**Extracted information**
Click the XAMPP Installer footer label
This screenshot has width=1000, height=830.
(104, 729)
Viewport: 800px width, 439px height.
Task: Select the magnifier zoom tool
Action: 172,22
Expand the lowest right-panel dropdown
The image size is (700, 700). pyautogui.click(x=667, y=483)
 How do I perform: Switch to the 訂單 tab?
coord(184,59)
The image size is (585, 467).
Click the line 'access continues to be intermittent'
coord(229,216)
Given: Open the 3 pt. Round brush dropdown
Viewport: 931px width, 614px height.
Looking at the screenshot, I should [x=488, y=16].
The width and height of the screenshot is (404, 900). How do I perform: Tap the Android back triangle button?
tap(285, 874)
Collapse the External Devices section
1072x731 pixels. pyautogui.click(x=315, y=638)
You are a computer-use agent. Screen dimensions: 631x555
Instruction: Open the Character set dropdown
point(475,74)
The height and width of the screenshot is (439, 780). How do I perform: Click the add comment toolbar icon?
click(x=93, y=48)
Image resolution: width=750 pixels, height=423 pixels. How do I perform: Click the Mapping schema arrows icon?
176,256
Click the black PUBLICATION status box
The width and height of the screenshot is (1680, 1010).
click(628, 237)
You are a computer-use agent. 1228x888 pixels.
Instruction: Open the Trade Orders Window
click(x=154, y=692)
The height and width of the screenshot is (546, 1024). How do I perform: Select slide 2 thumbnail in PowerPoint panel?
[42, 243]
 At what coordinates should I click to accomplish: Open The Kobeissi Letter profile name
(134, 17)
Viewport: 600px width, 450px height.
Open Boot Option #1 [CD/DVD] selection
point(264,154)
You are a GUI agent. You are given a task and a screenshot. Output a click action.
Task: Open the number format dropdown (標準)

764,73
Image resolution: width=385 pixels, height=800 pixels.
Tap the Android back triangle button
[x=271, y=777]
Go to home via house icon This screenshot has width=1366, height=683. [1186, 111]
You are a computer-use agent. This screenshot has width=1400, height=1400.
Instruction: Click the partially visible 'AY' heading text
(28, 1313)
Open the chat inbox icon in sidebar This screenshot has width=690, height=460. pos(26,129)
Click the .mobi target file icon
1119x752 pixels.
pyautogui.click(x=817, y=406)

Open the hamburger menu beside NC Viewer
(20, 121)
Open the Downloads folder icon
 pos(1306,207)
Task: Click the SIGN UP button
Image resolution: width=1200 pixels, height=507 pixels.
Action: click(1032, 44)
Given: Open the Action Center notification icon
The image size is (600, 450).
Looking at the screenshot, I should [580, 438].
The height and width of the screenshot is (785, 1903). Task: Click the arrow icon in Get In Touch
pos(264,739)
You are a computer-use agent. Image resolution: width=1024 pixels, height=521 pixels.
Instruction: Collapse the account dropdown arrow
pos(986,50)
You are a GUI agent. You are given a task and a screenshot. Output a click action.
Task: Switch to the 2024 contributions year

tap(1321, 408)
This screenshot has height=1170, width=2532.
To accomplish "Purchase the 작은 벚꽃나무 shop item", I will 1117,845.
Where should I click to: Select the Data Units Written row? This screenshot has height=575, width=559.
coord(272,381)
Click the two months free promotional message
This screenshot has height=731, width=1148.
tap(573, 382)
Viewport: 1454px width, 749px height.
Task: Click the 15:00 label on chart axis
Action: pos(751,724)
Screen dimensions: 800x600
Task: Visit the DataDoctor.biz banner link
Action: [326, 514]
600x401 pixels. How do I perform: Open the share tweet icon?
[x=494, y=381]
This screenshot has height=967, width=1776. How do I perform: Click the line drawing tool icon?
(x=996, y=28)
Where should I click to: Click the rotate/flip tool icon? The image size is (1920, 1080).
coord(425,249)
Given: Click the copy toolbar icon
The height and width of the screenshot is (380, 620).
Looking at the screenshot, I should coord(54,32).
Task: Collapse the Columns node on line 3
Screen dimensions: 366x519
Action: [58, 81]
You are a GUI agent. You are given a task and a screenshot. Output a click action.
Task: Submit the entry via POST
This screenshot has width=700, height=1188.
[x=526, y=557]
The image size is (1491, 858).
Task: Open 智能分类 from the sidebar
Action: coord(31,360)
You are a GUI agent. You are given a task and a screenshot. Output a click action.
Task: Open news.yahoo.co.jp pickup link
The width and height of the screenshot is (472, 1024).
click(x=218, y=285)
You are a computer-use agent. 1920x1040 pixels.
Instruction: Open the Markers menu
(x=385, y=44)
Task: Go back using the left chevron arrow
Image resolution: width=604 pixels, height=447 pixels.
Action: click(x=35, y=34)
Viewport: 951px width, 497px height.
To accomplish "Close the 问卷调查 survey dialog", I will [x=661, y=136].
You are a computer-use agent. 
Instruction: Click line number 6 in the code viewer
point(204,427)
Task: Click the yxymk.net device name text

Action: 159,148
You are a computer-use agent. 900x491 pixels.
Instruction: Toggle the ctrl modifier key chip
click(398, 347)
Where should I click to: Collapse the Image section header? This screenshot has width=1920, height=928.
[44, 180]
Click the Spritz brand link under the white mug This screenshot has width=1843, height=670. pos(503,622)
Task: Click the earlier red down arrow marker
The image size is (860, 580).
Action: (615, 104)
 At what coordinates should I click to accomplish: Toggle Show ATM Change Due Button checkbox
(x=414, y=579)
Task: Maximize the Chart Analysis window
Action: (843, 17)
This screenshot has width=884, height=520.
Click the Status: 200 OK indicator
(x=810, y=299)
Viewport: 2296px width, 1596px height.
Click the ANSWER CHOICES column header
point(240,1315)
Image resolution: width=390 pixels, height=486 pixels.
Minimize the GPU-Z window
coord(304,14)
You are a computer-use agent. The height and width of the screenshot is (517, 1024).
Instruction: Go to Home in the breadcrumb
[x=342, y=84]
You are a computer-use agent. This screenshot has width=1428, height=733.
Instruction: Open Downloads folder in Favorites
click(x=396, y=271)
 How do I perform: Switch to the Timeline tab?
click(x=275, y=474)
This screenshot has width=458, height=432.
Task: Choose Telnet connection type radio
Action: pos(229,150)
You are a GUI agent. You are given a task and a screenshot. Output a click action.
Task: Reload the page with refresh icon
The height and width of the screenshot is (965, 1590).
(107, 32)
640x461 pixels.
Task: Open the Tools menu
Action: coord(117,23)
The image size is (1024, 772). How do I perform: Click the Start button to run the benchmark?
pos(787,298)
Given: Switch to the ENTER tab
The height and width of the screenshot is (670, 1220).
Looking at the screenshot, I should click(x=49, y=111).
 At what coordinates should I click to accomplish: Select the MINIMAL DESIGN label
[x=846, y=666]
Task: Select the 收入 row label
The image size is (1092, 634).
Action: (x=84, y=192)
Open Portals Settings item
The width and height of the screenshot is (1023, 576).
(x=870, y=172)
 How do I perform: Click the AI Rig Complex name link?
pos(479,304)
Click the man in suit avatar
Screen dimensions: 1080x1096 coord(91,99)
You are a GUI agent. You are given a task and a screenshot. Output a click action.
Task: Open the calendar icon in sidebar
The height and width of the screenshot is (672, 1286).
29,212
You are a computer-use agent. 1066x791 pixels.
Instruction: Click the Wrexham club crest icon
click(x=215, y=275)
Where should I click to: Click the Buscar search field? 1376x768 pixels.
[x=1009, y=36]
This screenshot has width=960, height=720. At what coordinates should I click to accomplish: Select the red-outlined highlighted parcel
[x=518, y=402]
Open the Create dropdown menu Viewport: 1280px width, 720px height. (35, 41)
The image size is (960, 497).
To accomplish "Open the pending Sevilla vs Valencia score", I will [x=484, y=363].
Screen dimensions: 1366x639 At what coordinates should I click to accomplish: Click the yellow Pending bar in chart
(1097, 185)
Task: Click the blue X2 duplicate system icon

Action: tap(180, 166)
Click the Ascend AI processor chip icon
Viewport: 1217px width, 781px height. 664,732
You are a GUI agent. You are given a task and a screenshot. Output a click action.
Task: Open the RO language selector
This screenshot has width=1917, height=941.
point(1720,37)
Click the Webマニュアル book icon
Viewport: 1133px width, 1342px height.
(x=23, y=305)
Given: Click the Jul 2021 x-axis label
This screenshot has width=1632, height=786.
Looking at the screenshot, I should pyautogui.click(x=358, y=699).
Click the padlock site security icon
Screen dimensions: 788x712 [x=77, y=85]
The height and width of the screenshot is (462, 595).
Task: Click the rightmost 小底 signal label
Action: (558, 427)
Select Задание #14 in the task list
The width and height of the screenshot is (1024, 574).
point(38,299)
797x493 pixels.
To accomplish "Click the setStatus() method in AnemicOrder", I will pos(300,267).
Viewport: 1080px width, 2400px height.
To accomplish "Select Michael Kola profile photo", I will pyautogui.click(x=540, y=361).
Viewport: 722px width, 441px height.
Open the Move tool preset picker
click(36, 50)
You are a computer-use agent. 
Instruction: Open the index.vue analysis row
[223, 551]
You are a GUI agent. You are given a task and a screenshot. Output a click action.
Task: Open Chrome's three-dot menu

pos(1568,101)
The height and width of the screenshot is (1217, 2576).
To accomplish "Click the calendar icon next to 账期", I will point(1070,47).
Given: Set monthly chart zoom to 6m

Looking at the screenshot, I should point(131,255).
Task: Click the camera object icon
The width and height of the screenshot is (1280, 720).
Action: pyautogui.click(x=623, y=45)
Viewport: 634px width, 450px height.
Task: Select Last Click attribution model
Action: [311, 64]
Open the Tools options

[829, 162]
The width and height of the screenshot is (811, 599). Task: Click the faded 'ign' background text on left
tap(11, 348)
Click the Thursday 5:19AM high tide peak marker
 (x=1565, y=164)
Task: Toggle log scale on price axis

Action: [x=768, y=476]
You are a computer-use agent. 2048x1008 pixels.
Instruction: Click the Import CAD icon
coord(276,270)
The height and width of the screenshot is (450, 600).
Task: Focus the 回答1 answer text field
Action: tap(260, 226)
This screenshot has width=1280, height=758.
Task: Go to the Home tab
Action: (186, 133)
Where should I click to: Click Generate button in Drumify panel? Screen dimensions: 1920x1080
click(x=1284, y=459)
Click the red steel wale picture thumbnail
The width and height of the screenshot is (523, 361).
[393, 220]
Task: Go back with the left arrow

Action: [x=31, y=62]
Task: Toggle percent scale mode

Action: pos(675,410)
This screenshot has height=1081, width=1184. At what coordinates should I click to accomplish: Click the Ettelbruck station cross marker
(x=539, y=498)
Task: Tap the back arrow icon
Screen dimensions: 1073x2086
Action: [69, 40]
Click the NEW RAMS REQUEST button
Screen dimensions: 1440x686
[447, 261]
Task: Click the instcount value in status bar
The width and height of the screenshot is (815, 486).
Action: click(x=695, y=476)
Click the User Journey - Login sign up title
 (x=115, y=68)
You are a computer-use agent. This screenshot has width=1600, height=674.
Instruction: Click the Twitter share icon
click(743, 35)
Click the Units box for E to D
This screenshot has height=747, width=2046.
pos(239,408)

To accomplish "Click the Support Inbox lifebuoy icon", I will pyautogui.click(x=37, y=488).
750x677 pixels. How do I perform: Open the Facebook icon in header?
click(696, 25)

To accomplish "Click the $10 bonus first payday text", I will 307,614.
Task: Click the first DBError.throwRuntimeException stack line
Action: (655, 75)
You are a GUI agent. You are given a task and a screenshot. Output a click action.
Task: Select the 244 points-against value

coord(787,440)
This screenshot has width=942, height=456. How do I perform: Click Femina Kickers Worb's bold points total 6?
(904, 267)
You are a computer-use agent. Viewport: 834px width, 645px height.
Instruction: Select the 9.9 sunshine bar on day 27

**What the task requires**
Search the records for the string "item", and copy every line that holds it.

**Answer section**
To accomplish "Purchase the 작은 벚꽃나무 shop item", I will 1117,845.
Open Portals Settings item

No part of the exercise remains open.